Performance, Power and Area (PPA) metrics are the driving force in the semiconductor market and impact all electronic products that are developed. PPA tradeoff decisions are not engineering decisions, but rather business decisions made by product companies as they decide to enter target end markets. As such, the sooner a company knows if a certain PPA can be achieved, the better it is for business planning purposes alongside chip development work. The worst thing to happen is for a company to realize many months into the development phase that the desired PPA cannot be achieved. Hence, companies seek to establish optimal PPA for a chip as early as possible in the development process. Placement happens to be such a stage as the physical elements have more or less been finalized.
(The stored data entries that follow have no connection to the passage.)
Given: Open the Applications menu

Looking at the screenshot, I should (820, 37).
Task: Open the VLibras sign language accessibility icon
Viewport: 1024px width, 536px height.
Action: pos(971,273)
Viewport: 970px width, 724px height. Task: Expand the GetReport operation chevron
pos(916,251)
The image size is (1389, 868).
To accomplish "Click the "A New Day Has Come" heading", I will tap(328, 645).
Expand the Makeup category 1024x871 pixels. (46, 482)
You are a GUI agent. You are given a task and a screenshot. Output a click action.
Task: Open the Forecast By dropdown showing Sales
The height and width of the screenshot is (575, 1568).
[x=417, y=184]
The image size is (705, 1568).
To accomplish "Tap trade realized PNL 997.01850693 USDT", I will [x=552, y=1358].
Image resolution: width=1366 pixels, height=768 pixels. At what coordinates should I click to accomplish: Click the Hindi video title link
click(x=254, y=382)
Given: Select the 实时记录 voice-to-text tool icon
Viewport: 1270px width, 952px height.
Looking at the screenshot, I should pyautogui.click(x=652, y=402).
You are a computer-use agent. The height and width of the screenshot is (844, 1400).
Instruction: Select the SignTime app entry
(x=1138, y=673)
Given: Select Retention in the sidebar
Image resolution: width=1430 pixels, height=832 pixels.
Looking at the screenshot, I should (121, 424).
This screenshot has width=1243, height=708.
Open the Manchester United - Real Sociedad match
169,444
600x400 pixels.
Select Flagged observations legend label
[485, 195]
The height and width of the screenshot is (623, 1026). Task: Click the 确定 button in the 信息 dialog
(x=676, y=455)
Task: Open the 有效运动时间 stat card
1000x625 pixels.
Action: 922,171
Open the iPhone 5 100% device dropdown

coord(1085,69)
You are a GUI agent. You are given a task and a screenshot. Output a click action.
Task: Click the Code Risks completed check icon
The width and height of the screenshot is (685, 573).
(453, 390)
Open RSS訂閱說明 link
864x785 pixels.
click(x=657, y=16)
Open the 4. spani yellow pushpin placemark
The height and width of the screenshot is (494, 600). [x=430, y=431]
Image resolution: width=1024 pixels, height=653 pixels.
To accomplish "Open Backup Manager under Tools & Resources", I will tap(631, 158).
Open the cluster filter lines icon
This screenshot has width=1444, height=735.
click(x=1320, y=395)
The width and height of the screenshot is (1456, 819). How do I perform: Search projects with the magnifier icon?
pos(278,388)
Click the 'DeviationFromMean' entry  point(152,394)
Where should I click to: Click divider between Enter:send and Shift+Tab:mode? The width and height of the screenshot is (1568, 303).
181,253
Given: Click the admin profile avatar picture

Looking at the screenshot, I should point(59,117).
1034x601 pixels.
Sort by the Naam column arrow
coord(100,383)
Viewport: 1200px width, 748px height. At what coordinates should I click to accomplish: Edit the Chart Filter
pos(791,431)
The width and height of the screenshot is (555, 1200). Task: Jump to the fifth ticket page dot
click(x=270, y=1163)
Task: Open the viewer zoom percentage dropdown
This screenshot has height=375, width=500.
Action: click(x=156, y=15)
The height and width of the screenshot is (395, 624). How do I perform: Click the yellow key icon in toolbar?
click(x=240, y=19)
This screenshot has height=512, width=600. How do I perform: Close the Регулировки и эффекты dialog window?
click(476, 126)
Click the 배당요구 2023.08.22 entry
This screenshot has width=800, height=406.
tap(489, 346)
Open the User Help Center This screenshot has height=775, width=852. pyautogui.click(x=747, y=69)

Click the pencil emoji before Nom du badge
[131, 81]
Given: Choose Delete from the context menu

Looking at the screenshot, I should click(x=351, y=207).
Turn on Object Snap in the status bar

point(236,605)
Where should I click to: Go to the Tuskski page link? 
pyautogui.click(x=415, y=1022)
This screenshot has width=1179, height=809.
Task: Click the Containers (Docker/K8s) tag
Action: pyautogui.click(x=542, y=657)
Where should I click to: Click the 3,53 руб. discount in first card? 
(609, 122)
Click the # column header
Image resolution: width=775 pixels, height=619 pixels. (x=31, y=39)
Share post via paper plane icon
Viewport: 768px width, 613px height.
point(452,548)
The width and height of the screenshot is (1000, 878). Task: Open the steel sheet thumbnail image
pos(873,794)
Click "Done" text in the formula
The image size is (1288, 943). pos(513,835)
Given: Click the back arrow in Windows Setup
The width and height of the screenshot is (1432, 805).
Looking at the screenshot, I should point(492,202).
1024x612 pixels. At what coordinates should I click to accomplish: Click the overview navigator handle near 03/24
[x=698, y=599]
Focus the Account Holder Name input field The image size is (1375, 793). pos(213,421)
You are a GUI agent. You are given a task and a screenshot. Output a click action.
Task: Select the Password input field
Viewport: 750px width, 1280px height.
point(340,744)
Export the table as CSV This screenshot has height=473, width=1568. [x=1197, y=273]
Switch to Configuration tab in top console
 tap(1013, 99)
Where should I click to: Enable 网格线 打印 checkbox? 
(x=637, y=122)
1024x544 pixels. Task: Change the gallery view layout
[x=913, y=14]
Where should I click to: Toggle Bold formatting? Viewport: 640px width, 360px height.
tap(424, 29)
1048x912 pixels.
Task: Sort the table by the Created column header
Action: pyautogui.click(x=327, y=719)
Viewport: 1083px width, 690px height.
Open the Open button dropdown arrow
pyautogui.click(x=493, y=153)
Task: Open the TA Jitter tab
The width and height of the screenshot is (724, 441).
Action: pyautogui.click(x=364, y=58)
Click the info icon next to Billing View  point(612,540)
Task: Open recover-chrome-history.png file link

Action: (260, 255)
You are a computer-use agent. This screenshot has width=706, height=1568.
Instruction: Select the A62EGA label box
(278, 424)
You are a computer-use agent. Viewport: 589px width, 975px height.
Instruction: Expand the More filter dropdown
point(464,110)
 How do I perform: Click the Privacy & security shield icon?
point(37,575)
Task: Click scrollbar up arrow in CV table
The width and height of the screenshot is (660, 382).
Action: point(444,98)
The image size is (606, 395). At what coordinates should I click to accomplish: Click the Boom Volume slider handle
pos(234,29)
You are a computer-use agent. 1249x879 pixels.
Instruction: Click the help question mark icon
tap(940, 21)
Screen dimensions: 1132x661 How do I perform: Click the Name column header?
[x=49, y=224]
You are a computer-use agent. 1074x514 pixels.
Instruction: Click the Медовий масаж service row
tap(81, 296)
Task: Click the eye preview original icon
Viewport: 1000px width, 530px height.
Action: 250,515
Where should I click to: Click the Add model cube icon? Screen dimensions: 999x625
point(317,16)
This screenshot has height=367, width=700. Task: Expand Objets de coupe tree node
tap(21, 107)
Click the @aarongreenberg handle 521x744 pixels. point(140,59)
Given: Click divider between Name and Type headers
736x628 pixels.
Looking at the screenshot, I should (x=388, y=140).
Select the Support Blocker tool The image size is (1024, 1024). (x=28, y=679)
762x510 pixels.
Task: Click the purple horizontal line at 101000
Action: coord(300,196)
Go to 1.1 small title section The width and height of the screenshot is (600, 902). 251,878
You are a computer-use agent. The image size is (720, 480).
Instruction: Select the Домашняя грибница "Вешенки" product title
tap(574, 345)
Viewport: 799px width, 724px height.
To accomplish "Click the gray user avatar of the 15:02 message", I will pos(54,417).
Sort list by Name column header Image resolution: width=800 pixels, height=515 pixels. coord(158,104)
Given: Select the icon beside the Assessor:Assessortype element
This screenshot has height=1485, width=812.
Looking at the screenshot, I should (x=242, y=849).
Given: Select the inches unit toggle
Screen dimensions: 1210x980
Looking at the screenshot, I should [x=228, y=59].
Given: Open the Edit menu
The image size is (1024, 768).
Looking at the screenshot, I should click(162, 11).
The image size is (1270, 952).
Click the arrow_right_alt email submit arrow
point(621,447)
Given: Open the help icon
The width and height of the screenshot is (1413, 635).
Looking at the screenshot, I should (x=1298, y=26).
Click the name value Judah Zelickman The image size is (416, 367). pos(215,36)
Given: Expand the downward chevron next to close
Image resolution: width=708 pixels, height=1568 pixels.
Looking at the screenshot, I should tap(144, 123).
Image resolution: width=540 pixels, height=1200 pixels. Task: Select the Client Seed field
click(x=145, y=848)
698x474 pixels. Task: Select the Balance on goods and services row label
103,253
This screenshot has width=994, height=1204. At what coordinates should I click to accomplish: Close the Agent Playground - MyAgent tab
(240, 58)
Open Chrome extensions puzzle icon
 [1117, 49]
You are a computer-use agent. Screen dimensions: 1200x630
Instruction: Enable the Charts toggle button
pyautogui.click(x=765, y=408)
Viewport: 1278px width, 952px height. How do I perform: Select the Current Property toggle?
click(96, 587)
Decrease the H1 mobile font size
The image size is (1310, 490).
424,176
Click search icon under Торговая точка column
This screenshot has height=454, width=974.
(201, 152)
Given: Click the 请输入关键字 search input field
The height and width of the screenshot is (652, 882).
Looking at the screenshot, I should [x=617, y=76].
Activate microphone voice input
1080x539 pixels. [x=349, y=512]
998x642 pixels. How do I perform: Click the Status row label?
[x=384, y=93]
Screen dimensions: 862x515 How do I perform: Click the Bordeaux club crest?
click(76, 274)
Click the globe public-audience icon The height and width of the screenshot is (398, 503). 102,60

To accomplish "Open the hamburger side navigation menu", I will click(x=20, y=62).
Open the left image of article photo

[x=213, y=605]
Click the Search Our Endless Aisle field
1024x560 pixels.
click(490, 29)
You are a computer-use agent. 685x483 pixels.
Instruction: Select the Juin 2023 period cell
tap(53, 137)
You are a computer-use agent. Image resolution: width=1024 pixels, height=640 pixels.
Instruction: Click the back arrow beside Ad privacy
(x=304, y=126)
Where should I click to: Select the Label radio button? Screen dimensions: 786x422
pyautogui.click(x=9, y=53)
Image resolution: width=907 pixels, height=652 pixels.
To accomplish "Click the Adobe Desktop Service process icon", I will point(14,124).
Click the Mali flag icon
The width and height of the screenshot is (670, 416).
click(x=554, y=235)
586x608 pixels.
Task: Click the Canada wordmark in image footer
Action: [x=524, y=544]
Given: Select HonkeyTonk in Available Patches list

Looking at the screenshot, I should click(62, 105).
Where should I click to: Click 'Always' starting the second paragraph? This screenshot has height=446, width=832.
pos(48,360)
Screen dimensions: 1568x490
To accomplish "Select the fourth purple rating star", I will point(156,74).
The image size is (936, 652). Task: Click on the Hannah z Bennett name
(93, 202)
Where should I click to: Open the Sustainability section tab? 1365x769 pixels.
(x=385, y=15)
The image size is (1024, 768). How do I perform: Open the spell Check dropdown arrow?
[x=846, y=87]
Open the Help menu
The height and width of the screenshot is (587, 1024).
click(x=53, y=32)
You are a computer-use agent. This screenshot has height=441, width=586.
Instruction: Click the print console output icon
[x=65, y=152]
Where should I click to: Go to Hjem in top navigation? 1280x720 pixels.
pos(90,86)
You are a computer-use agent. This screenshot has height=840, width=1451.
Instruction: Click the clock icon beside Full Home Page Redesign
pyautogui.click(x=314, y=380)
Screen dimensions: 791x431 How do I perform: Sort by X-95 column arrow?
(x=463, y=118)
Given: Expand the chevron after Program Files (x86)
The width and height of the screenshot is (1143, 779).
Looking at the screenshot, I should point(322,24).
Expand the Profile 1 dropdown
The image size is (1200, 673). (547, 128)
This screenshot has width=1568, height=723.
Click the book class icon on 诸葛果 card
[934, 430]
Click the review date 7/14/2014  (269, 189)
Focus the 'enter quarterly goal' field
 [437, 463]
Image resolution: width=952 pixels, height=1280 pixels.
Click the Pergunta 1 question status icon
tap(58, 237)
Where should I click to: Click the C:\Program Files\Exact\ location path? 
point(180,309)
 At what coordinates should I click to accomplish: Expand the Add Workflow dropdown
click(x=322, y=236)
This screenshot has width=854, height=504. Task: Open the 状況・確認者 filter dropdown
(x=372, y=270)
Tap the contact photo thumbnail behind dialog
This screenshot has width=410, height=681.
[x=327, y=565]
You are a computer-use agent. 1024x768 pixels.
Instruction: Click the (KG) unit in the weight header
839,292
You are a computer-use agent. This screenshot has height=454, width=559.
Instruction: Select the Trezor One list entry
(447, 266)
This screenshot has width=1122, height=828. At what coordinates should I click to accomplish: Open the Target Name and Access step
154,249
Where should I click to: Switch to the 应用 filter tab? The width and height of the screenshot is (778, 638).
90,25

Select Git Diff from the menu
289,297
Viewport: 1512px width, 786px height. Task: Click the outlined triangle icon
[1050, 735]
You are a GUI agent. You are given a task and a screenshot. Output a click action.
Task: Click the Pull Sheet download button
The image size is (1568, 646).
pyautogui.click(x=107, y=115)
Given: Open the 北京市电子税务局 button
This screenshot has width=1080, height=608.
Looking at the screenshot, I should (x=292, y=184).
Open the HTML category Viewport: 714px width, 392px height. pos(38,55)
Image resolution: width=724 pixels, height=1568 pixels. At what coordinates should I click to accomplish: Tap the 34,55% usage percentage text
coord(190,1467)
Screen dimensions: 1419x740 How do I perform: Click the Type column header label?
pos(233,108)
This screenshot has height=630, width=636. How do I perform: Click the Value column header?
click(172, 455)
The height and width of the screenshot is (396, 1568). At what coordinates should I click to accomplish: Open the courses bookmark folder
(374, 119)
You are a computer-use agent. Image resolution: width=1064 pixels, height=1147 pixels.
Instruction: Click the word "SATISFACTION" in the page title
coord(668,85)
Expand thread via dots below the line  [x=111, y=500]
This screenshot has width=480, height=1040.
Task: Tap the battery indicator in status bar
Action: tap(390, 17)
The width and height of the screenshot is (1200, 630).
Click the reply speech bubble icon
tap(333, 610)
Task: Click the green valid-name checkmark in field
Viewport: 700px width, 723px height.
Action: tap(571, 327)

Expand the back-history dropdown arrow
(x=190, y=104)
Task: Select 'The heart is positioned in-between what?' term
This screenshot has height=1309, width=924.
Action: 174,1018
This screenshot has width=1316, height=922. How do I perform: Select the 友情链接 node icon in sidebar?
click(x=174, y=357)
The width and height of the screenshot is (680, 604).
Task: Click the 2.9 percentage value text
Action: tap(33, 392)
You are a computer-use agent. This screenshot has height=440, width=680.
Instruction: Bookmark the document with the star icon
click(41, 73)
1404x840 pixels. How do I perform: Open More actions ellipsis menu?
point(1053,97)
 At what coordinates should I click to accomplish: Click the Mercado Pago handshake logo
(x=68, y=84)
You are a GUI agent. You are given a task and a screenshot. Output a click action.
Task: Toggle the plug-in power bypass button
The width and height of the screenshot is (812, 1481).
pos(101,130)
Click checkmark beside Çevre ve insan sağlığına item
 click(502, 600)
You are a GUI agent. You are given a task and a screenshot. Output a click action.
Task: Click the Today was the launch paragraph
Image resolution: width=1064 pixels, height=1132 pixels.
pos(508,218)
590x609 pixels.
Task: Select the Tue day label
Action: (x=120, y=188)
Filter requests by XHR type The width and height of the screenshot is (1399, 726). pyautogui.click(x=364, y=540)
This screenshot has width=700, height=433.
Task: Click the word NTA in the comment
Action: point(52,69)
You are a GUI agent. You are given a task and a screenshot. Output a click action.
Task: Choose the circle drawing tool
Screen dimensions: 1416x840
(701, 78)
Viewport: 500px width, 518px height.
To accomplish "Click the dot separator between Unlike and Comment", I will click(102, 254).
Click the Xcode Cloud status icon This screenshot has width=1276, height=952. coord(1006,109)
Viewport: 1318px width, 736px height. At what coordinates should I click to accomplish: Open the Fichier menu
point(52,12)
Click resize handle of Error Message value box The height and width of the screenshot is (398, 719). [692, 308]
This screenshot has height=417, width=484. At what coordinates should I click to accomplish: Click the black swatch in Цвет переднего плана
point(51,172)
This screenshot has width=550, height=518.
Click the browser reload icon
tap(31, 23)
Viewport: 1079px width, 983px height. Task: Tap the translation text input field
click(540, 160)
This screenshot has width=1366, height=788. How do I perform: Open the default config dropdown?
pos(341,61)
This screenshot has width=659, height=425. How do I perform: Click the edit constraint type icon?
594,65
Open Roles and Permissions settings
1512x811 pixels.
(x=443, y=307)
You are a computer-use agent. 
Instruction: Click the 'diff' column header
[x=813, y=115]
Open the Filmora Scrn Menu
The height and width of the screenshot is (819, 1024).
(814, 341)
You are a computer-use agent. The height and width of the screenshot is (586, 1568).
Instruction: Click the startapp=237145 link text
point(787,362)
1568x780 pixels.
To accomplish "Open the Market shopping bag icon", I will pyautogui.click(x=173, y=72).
But achieving that goal is not that simple given the several challenges related to PPA that need to be addressed to achieve a successful design.
What if there is a way to achieve optimal PPA at placement stage and carry it through to signoff, in spite of the above mentioned challenges. Siemens EDA’s digital implementation solution Aprisa promises to deliver that benefit and more. This was substantiated by MaxLinear, one of Siemens EDA’s customers during the recent User2User conference. Ravi Ranjan, MaxLinear’s Director of Physical Design presented proof points based from real life experience with N16 and N5 process based design implementations. MaxLinear plans to extend the adoption of Aprisa for new process nodes on future projects.
Excellent Correlation
One common reason for changing the placement after routing is to fix timing violations. The design needs to meet the required timing constraints while minimizing the delay and maximizing the clock frequency. This requires careful optimization of the placement and routing to ensure that the critical paths are optimized, and the timing constraints are met. Another reason for changing placement after routing is to optimize power consumption. The design needs to minimize the power consumption while still meeting the performance requirements. This requires careful power optimization techniques such as clock gating, power gating, and voltage scaling to minimize the power consumption. Yet another reason for changing placement after routing stage is to address routing congestion. Too many wires or interconnects that need to be routed through a limited space, result in routing difficulties or a suboptimal routing solution.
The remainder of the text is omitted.